Safely use SuppressUnmanagedCodeSecurity
I'm currently creating a managed wrapper to an unmanaged dll. Point is the wrapper does a TON of calls to the unmanaged dll but exports very few methods itself. From the research I did this should be safe but I want to make sure I get this correctly.
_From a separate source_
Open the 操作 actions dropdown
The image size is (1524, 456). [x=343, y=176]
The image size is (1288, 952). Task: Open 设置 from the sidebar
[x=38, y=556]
Essentially this is how I'm doing it.
[SuppressUnmanagedCodeSecurity()]
internal static class SomeAPI
{
[DllImport("base.dll"]
internal static extern bool Somefunc();
[...] Other internal DllImports
}
public class Wrapper : IDisposable
{
[SecurityPermission(SecurityAction.Demand, UnmanagedCode = true)]
public Wrapper()
{
SomeAPI.SomeFunc();
}
public void Dispose()
{
Dispose(true);
GC.SuppressFinalize(this);
}
[SecurityPermission(SecurityAction.Demand, UnmanagedCode = true)]
protected override void Dispose(bool disposeManagedResources)
{
SomeAPI.SomeFunc();
}
}
Every method I add that is protected or public should get the [SecurityPermission(SecurityAction.Demand, UnmanagedCode = true)] attribute. And I mean every to avoid an accidental code path that leads to a SomeAPI call.
Now any method added to Wrapper that is internal or private is "safe". Is that assumption correct?
Sorry if I was unclear. I am writing the wrapper so it won't reformat the hard drive or something like that. The wrapper will be exposed in its own managed dll (along with other things). Because one call to the wrapper could result in 100's of calls to the unmanaged dll I don't want the performance overhead of the CLR checking all those calls - thus the use of SuppressUnmanagedCodeSecurity. The docs mention "Use this attribute with extreme care. Incorrect use can create security weaknesses.", and thats what I'm asking, am I "safe" again with the above methodology.